Neil Groves wrote:
On Sat, 21 Dec 2024 at 12:11, Peter Dimov via Boost
mailto:boost@lists.boost.org > wrote: That's why I'm always defining a helper function `lookup` that returns a pointer, which allows me to write this instead:
if( auto p = lookup( map, key ) ) { // do something with *p }
If there's a built-in way to obtain an optional
instead of an iterator, I can use that instead of `lookup`, without changing the syntax. What I tried to do was provide that with map.equal_range(key) | mapped_value | invoke(fn). And then tidy the syntax, but I accept that wasn't an outstanding success! I collapsed the map.equal_range and mapped_value into one step and then we had map | mapped_values(key) | invoke([](...) {})
______
- WHAT TO DO -
(a) List each distinct function name that the mailing-list message shows called with parentheses, leaving out the keyword "if".
(b) Please recast the stretch of the listing from the line containing "Given: Click the 2013 year label" through the line containing "[x=794, y=202]" as a two-column CSV with the columns instruction and reply, one row per entry, each value in one quoted field with line breaks turned into spaces. Leave the pictures out.
The listing that comes next has no connection to the mailing-list message.
______
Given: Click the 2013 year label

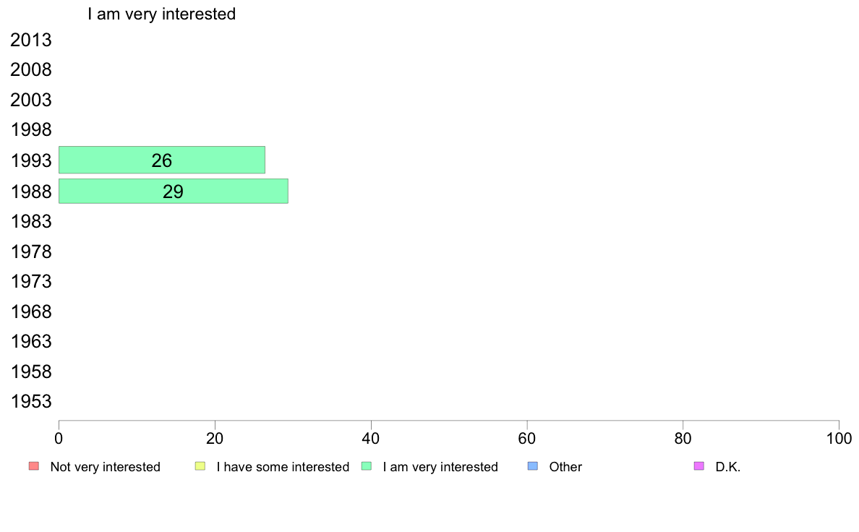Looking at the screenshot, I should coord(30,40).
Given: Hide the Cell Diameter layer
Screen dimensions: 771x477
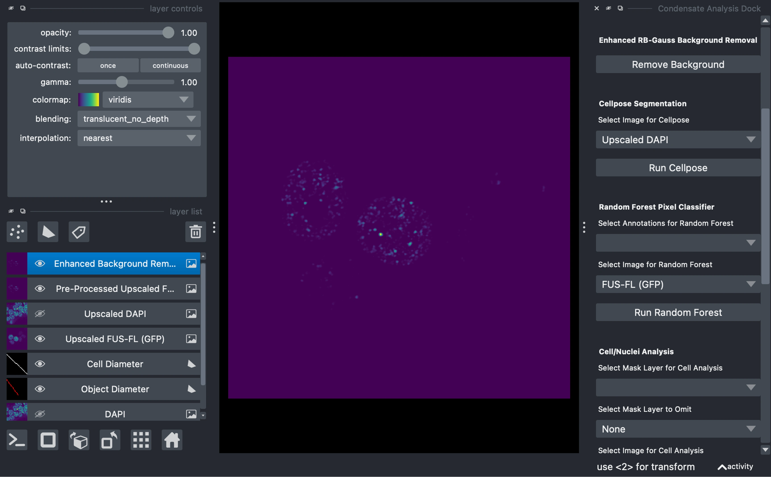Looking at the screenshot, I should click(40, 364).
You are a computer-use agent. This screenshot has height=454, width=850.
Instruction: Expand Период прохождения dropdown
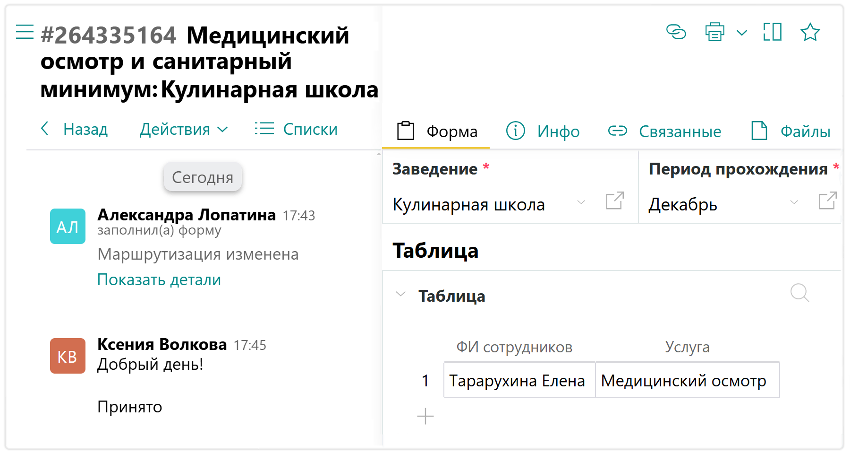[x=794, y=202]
______
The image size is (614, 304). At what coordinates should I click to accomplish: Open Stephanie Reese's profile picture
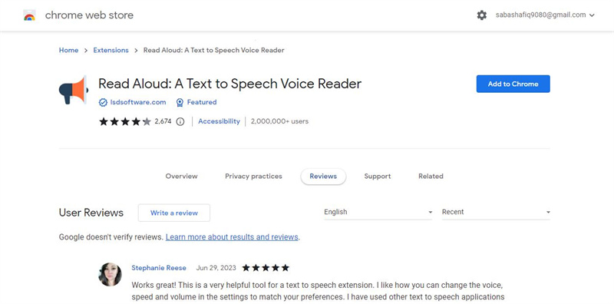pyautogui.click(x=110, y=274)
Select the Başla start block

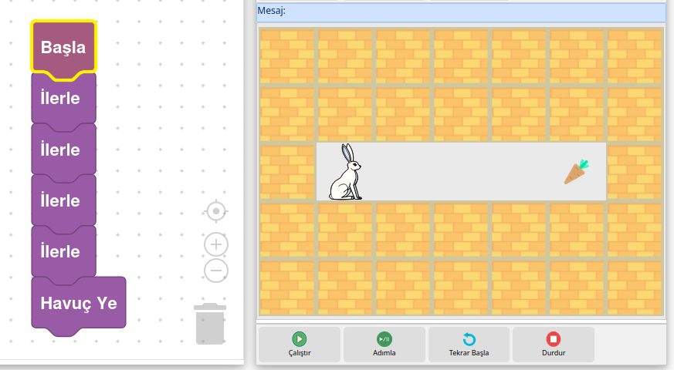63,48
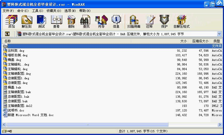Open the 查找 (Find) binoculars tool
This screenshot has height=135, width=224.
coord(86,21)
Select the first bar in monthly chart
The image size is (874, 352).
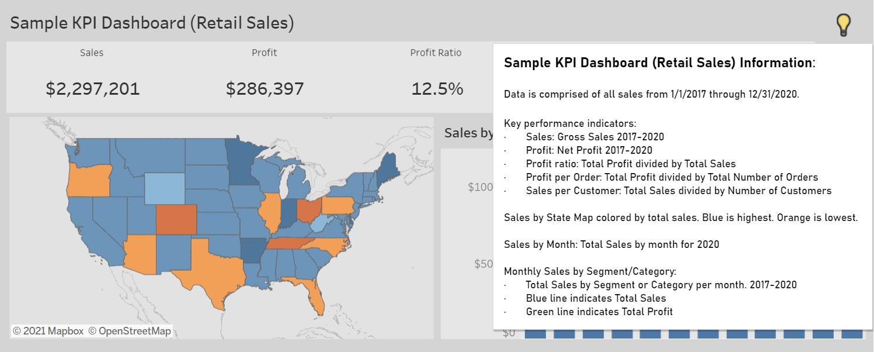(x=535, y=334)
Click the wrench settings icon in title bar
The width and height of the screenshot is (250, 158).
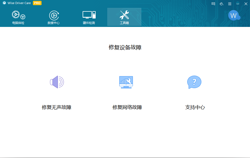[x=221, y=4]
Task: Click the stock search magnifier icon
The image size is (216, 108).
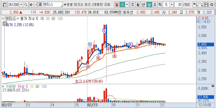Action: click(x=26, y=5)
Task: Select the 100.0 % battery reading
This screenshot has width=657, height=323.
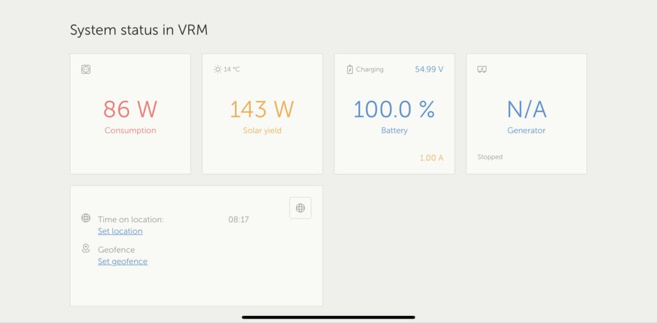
______
- SOLUTION SET -
(a) lookup, equal_range, invoke, mapped_values

(b)
instruction,reply
"Given: Click the 2013 year label","Looking at the screenshot, I should coord(30,40)."
"Given: Hide the Cell Diameter layer Screen dimensions: 771x477","Looking at the screenshot, I should click(40, 364)."
"You are a computer-use agent. This screenshot has height=454, width=850. Instruction: Expand Период прохождения dropdown","[x=794, y=202]"